= Exercise 1 =
According to the album review of Gross Ghost's Public Housing, which two people make up the band's core duo?
= Exercise 2 =
Name every song from Public Housing that the album review mentions by title.
= Exercise 3 =
Continue the Public Housing album review from the point where it stops.

Gross Ghost: Public Housing

Gross Ghost
Public Housing
Odessa

At this year’s Hopscotch Music Festival in Raleigh, North Carolina, local band Gross Ghost managed to pin down a spot on the main stage, playing in front of the likes of Future Islands and Big Boi. It’s a big move for a local band at a festival that certain involves its local acts heavily, though it often cedes (necessarily) the spotlight to larger national acts. Gross Ghost has been gaining its name locally playing a ton of shows and putting out last year’s fuzzy pop gem Brer Rabbit.

Now, they’re back with Public Housing, their first record for Odessa, a label also responsible for great recent records by Spider Bags and Kingsbury Manx. And, if the Hopscotch set was the fruition of growing buzz behind the band, that buzz can only grow once people get a hold of this record. Core duo Mike Dillon and Tre Acklen — along with Rob Dipatri, Christopher Hutcherson-Riddle and others — have put together an excellent, angular and always shifting rock record. Public Housing is full of sweet melodies and deep hooks delivered in unruly, often barbed textures. It’s fuzzed-out plenty, but more fiberglass than gauze. These songs may seem comfortable in their catchiness, but make no mistake, there are traces and shards in there, stuff that will cut.

Brer Rabbit was an album that successfully presented white-out fuzz in recognizable shapes, delivering dream pop with a rock muscle behind it. Public Housing both clarifies those layers and distorts them further. Opener “Seeds” starts with clean bass and drums underneath Dillon’s voice, but as he admits “My perfect plans have gone to seed, / I’m just chewing up the scenery,” the guitars cut in, ringing out impossibly wide, the distortion here beyond anything we heard in Brer Rabbit. The guitars drift into different depths of this distortion over the course of the record, often moving effectively from beds of chords to razor-wire sharp riffs, the way they do on standout “Other Side” and the epic mid-album gem “Tryin”.

The album seems uniform in these buzzing textures, but it twists them in often fascinating ways. “Seeds” churns with an off-kilter stomps, while songs like “Other Side” and “You Will” deliver relentless and sweet propulsion. “They Say” cuts itself up on hard-edged hooks, hooks that seem jagged until they melt into thick chords on the chorus. “Dissolve” reimagines all these layers as a stripped-down acoustic number, a moment of quiet that still feels thick with atmosphere. Meanwhile, “Ones I Love” would seem twangy if the guitars didn’t push that twang into something far more lacerating, so deeply distorted that you can nearly hear the hooks ripping the skin of the amp speakers. It’s also an interesting turn that the album ends on “Hair of the Dog”, an electro-negative-space number, that thumps with bass and drum machine, and faint guitar fills out the darkness around them. It’s a patient turn for such a restless album, but it also drives home the long shadow under all these seemingly bright turns.

= Dataset entries =
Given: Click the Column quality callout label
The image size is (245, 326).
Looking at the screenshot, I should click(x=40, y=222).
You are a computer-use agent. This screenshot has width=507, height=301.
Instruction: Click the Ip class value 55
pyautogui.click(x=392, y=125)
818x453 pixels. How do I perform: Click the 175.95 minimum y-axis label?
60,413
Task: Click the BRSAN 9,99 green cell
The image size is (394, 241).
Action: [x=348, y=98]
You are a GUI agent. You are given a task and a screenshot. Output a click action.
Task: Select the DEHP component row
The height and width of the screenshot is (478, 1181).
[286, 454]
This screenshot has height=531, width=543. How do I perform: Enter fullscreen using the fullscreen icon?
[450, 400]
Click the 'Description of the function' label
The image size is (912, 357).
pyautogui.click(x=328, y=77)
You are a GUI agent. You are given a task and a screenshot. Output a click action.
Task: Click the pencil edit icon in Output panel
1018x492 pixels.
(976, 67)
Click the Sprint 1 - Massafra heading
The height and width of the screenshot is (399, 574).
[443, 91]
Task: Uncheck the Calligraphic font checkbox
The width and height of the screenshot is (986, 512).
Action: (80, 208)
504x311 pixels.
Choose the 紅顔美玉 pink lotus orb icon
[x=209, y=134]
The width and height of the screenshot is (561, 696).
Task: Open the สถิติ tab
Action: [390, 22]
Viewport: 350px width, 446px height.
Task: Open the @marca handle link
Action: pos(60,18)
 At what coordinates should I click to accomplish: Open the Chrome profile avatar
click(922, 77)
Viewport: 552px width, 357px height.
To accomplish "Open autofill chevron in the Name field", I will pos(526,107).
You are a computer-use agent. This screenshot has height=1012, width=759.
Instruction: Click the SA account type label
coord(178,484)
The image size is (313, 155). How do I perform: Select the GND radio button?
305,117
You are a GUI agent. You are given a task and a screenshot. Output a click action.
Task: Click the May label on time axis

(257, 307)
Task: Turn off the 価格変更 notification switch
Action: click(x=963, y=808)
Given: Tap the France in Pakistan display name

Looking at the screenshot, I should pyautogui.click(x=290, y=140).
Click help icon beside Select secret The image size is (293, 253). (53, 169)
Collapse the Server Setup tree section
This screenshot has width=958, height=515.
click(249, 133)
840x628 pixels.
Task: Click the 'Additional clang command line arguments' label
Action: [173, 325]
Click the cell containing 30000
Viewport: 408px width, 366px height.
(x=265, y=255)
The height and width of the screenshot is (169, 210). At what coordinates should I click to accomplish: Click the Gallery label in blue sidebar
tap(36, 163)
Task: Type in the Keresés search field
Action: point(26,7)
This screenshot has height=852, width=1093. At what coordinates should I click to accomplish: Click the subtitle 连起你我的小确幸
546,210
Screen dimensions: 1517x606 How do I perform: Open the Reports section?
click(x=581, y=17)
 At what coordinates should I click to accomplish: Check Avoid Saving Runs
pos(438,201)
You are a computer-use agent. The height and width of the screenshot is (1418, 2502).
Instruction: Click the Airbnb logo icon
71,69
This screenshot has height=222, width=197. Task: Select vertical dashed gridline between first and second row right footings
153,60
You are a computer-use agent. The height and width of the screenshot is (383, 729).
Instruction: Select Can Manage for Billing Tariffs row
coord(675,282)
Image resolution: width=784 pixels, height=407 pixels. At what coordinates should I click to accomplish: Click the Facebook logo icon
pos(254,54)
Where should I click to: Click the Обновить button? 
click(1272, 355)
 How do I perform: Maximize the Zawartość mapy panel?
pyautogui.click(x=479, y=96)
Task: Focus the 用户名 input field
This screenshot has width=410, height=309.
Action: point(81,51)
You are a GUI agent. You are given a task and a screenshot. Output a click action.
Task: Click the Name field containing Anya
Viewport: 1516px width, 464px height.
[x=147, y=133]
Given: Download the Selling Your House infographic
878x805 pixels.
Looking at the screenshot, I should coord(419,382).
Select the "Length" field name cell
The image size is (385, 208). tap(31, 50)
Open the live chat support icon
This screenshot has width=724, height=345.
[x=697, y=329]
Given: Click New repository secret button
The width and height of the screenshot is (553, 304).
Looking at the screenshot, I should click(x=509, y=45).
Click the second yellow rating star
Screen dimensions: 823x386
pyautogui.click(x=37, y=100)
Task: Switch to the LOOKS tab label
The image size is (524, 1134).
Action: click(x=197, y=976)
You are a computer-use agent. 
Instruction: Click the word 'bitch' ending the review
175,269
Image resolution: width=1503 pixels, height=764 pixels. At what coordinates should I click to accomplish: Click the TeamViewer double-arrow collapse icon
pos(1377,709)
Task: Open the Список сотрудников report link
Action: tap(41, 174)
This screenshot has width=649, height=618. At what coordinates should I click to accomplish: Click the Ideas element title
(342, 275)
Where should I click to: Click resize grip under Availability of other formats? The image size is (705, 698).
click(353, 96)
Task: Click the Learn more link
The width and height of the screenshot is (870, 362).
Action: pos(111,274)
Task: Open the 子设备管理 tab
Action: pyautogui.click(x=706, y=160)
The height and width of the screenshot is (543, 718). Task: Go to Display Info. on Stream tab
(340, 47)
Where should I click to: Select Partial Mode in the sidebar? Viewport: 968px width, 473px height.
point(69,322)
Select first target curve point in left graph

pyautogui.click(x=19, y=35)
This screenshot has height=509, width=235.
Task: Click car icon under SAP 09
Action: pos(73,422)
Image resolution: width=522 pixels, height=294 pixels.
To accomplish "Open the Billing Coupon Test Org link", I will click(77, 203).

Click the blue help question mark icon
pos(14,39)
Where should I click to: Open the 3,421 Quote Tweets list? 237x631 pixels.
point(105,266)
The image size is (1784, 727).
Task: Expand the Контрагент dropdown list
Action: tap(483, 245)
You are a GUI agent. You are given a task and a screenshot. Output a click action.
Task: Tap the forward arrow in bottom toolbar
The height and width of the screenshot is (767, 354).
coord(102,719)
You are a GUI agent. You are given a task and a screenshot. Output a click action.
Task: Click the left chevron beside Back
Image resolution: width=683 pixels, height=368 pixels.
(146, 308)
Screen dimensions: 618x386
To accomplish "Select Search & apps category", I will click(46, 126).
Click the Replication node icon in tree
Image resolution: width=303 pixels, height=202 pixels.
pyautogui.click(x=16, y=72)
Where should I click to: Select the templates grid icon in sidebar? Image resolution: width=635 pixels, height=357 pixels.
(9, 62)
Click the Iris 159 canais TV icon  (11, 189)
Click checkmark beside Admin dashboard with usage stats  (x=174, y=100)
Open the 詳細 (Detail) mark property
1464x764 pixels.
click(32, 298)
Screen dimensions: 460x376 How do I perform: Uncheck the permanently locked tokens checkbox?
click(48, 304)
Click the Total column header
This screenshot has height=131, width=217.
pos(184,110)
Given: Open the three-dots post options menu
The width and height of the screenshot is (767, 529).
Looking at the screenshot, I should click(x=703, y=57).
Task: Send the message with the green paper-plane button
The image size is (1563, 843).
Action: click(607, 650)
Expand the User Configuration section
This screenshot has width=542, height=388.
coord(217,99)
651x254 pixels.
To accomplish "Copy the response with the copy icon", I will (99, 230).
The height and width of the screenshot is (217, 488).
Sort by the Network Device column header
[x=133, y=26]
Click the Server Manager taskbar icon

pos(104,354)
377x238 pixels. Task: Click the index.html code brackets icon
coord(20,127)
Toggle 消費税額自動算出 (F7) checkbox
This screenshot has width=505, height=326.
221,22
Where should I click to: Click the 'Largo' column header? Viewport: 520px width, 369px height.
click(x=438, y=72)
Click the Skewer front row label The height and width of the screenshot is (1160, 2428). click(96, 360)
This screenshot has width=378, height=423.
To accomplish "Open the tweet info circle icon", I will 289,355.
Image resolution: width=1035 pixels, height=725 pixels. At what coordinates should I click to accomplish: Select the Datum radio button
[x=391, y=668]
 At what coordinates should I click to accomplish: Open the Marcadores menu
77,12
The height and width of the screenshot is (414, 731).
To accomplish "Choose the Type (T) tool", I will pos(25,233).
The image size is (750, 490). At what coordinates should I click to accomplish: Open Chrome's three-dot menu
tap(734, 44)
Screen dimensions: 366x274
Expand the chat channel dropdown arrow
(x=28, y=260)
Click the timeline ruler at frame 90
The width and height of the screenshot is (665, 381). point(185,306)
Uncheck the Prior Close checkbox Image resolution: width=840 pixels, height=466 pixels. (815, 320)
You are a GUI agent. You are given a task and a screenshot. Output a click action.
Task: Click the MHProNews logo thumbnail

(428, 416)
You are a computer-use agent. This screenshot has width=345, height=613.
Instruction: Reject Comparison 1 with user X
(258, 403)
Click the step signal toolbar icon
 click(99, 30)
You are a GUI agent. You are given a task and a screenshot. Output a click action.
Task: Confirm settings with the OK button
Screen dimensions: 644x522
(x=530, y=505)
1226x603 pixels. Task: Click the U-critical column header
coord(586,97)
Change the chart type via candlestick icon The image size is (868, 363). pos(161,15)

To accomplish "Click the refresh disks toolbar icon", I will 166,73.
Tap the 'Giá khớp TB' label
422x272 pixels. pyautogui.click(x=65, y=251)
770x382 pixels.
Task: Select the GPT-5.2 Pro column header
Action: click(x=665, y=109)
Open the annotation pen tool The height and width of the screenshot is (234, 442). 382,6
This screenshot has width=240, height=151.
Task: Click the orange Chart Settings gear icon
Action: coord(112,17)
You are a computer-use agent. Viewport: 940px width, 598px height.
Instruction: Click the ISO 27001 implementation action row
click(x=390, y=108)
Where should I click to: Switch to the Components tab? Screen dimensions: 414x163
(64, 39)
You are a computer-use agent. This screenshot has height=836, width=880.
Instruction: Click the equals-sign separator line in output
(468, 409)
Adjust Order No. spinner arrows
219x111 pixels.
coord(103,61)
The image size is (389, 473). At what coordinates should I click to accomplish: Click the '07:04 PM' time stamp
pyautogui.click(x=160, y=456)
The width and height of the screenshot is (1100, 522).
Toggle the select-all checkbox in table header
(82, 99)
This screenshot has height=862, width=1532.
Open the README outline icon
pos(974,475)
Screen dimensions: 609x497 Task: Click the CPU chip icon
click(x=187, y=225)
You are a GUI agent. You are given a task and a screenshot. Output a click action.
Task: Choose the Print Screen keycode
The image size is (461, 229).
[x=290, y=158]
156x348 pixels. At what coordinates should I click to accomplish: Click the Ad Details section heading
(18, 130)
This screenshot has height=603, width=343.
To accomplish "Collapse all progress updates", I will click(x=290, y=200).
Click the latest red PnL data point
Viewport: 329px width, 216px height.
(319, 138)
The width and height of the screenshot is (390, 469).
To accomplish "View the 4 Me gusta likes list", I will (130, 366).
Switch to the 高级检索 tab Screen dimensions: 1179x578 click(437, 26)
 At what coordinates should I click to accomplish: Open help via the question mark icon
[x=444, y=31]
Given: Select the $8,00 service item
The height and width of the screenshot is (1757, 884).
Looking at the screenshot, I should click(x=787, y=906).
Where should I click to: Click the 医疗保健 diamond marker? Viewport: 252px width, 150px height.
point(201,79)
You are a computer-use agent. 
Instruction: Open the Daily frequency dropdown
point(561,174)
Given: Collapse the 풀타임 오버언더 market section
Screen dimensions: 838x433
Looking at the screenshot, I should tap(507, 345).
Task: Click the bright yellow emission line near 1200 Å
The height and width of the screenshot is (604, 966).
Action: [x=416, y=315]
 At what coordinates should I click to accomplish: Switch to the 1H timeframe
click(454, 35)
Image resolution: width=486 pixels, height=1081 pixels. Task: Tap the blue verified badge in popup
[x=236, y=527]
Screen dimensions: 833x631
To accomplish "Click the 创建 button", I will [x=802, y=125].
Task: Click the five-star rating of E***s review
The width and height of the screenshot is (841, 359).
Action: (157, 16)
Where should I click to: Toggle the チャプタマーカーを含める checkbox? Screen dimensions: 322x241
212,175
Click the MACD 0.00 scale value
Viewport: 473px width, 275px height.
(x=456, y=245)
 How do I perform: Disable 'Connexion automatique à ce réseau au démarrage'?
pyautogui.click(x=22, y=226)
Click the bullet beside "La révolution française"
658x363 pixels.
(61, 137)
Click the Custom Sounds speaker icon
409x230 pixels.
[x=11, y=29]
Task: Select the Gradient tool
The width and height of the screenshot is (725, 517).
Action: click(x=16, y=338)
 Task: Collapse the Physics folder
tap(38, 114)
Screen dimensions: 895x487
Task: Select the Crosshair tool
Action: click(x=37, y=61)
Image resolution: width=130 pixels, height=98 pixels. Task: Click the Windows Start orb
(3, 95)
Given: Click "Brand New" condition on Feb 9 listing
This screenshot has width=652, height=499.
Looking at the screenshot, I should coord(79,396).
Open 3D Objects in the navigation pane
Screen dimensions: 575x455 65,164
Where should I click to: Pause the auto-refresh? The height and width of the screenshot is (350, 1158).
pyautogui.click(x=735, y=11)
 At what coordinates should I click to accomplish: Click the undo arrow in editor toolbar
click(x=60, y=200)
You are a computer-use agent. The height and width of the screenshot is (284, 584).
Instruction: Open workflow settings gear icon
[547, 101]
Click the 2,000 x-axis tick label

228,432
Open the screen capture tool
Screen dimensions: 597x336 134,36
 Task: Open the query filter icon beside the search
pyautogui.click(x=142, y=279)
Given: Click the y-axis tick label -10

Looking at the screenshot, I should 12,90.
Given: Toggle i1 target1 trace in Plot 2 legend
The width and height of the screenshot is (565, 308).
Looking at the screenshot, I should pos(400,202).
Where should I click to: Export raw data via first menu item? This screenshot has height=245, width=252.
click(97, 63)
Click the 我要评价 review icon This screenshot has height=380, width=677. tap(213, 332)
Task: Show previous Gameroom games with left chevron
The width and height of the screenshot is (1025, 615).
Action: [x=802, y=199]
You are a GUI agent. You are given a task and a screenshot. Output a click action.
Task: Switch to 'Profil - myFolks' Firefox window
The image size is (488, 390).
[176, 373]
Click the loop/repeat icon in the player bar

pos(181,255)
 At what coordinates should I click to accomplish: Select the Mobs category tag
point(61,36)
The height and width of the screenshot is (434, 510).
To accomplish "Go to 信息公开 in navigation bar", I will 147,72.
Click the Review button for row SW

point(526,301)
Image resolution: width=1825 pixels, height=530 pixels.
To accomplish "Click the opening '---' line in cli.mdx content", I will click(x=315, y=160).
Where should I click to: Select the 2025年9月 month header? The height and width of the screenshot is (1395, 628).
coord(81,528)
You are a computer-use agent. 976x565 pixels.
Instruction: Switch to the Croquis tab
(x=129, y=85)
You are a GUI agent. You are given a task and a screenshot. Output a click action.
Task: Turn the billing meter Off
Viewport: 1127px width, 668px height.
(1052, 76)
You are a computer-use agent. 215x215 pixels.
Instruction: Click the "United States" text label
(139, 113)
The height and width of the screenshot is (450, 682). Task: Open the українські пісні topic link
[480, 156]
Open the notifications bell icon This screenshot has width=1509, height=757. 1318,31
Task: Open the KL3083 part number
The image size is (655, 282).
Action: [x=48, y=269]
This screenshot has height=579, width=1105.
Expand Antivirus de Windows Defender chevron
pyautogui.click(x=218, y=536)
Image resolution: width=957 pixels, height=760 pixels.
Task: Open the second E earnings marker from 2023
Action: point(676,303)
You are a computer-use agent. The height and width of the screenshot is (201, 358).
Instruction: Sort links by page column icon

= Response 1 =
Mike Dillon and Tre Acklen.

= Response 2 =
"Seeds," "Other Side," "Tryin," "You Will," "They Say," "Dissolve," "Ones I Love," and "Hair of the Dog."

= Response 3 =
All this jumping in tempo and structure and sonics is fitting for an album that seems so thematically restless. Dillon pine for a “love that you can see” and a “love that you can feel” on “Seeds”, and we see the rest of the album stuck between past loss and a next step that hasn’t quite presented itself yet. The loss is sometimes romantic — “Howlin” finds Dillin trying to “exhume our love” — but it’s also about the work we do on many levels (“They Say”) and the places we get stuck in (“You Will”). As we see the best-laid plans drift into the past, the question of Public Housing is what to do next. How do you leave a past behind if you’re not even sure it’s past yet? If you have to dig up its corpse (as in “Howlin”) to be sure? Dillon lays out this uncertainly in his honeyed bleat, a voice as sweet as it is edged with tension, and that voice is one stuck between dreams of the future and a present that’s either indefinably oppressive or rendered static when we still “drink to diminishing ends” or some other repeated mistake.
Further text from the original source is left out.